_WHAT TO PRODUCE_
Reproduce the passage below on the Benedictine past of Saint Paul-outside-the-walls and Saint John Lateran word for word and in full, without any change.

_EXCERPT PROVIDED_
================================

It was at Saint Paul-outside-the-walls - not in the basilica destroyed by a bomb in 1823, but in the sacristy - that Dom Guéranger, who restored the Benedictines to France, made his monastic profession on 26 July 1837, after a novitiate, or rather a retreat of fifteen days. In this Holy Year 2000, Benedictines from different countries and speaking different languages came to lend a hand to the monks of Saint Paul to give the sacrament of reconciliation to the many pilgrims who requested it.
Saint John at the Lateran
In the same afternoon of 5 September, we continued our jubilee tour by going to sing Vespers in the basilica of Saint John Lateran, which is the cathedral of Rome. Having passed through the holy door, we entered the huge nave where we were welcomed by the twelve apostles whose monumental statues, recently cleaned, stand on columns in the nave.
Here again, we were in a place where the disciples of St Benedict celebrated the divine office for a long time. Two monasteries were constructed beside the basilica. The first, dedicated to Saint Pancras, seems to have been started very soon after the death of St Benedict, and was the oldest abbey to be founded in Rome; it was there - as we saw - that the monks of Monte Cassino fled from the Lombards; this monastery was to the south of the basilica, and the present cloister of Saint John Lateran, which dates from the beginning of the 13th century, is in the same place as the Benedictine cloister. The other monastery, dedicated to the apostles Andrew and Bartholomew, was founded by Pope Honorius I (625-638). It was situated near the baptistery and one can see its little church facing the entrance door of the hospital of Saint John. This two monasteries, where the monks sang the office, alternatively or simultaneously, in the cathedral of the Lateran existed until the Xth century. At this time the monks abandoned the Rule of St Benedict to adopt the canonical observance. The Chapter of canons of Saint John Lateran is thus the remote successor of the Benedictines, and here again we were in touch with an ancient tradition by coming to sing Vespers in the cathedral of Rome.

================================

_RECORD SET_
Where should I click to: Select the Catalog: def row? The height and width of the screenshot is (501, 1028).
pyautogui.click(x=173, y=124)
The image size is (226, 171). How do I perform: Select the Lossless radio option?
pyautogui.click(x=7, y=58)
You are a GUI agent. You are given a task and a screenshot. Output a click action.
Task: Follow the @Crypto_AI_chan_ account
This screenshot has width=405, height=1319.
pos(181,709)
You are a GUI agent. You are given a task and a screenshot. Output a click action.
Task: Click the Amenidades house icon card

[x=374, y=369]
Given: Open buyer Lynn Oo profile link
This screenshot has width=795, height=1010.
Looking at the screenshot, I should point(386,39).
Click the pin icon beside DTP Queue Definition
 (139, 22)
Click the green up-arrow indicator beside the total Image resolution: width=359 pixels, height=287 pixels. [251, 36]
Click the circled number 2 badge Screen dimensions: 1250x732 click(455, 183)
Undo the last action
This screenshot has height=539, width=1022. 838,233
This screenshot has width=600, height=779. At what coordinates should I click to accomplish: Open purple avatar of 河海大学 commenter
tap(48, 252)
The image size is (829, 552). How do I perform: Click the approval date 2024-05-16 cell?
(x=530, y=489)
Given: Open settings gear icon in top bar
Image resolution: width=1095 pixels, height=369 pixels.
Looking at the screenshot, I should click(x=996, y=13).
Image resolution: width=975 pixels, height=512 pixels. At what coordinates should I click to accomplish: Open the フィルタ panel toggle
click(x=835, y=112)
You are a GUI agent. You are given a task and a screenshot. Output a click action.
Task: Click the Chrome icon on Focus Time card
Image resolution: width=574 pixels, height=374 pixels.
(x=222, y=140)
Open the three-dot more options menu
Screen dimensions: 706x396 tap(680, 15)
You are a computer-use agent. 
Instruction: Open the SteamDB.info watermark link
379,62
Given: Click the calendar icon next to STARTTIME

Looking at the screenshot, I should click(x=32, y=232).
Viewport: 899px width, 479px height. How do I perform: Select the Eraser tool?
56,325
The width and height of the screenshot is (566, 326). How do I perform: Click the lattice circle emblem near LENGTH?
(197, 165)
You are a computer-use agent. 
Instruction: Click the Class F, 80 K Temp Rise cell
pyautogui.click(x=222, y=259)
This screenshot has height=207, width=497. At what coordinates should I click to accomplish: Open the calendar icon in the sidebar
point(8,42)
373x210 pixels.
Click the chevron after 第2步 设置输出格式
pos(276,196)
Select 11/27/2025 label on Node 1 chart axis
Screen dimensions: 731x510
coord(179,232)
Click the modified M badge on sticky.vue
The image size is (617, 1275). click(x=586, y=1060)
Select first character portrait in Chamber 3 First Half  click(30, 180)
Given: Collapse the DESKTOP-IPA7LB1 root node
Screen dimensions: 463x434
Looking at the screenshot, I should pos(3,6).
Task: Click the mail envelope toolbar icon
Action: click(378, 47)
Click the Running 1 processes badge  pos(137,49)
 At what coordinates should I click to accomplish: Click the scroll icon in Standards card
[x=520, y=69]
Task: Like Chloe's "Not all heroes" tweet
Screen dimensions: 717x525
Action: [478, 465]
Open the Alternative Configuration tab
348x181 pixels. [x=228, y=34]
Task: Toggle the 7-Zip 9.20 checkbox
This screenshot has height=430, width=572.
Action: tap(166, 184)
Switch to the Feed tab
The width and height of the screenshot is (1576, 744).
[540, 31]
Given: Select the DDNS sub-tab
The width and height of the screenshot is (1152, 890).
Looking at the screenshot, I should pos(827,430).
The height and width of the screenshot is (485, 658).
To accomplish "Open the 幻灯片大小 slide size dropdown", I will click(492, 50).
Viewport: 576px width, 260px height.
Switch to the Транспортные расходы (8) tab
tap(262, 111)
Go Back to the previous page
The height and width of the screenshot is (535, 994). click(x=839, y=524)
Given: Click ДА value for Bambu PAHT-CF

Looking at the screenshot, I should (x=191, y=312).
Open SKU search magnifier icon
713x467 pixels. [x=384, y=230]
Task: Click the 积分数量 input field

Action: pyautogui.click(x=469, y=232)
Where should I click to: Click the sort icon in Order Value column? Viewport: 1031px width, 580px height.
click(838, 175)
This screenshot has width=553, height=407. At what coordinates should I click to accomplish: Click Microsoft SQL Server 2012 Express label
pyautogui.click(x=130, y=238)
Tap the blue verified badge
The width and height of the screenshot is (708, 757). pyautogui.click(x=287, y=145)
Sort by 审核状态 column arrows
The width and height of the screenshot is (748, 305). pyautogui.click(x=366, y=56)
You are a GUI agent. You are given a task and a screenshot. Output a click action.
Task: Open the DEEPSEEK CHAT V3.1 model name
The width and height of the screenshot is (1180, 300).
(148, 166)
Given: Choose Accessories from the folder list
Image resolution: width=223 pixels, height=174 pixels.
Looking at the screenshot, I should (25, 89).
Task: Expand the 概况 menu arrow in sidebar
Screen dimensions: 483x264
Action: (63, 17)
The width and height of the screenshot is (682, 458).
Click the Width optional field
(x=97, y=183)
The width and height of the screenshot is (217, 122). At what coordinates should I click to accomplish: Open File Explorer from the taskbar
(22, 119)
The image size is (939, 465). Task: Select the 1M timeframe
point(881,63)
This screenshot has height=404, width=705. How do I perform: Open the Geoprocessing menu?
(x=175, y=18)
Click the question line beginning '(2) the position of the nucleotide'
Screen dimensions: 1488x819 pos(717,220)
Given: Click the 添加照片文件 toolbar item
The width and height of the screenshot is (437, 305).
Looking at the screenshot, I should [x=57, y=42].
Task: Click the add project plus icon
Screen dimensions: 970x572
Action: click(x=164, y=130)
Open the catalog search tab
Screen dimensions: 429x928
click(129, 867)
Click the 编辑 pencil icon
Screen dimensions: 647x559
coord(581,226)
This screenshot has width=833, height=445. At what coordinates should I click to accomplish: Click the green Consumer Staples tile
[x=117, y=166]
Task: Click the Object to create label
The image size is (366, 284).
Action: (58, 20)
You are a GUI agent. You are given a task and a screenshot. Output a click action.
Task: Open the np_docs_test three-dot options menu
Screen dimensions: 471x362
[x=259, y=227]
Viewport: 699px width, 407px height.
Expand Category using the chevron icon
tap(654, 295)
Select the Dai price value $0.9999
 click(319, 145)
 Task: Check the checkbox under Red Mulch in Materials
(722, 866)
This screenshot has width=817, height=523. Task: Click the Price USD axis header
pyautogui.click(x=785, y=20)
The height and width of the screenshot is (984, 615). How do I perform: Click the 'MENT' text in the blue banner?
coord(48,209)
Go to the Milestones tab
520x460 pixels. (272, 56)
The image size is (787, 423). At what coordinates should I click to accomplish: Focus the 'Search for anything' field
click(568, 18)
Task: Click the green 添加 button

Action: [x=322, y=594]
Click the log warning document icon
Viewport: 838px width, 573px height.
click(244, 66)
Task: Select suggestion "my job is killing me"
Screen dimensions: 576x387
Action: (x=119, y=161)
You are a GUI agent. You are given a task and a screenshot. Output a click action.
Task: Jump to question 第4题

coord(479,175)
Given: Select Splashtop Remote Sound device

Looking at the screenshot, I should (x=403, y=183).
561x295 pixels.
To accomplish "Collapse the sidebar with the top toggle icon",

================================

_ANSWER TO THE PROBLEM_
It was at Saint Paul-outside-the-walls - not in the basilica destroyed by a bomb in 1823, but in the sacristy - that Dom Guéranger, who restored the Benedictines to France, made his monastic profession on 26 July 1837, after a novitiate, or rather a retreat of fifteen days. In this Holy Year 2000, Benedictines from different countries and speaking different languages came to lend a hand to the monks of Saint Paul to give the sacrament of reconciliation to the many pilgrims who requested it.
Saint John at the Lateran
In the same afternoon of 5 September, we continued our jubilee tour by going to sing Vespers in the basilica of Saint John Lateran, which is the cathedral of Rome. Having passed through the holy door, we entered the huge nave where we were welcomed by the twelve apostles whose monumental statues, recently cleaned, stand on columns in the nave.
Here again, we were in a place where the disciples of St Benedict celebrated the divine office for a long time. Two monasteries were constructed beside the basilica. The first, dedicated to Saint Pancras, seems to have been started very soon after the death of St Benedict, and was the oldest abbey to be founded in Rome; it was there - as we saw - that the monks of Monte Cassino fled from the Lombards; this monastery was to the south of the basilica, and the present cloister of Saint John Lateran, which dates from the beginning of the 13th century, is in the same place as the Benedictine cloister. The other monastery, dedicated to the apostles Andrew and Bartholomew, was founded by Pope Honorius I (625-638). It was situated near the baptistery and one can see its little church facing the entrance door of the hospital of Saint John. This two monasteries, where the monks sang the office, alternatively or simultaneously, in the cathedral of the Lateran existed until the Xth century. At this time the monks abandoned the Rule of St Benedict to adopt the canonical observance. The Chapter of canons of Saint John Lateran is thus the remote successor of the Benedictines, and here again we were in touch with an ancient tradition by coming to sing Vespers in the cathedral of Rome.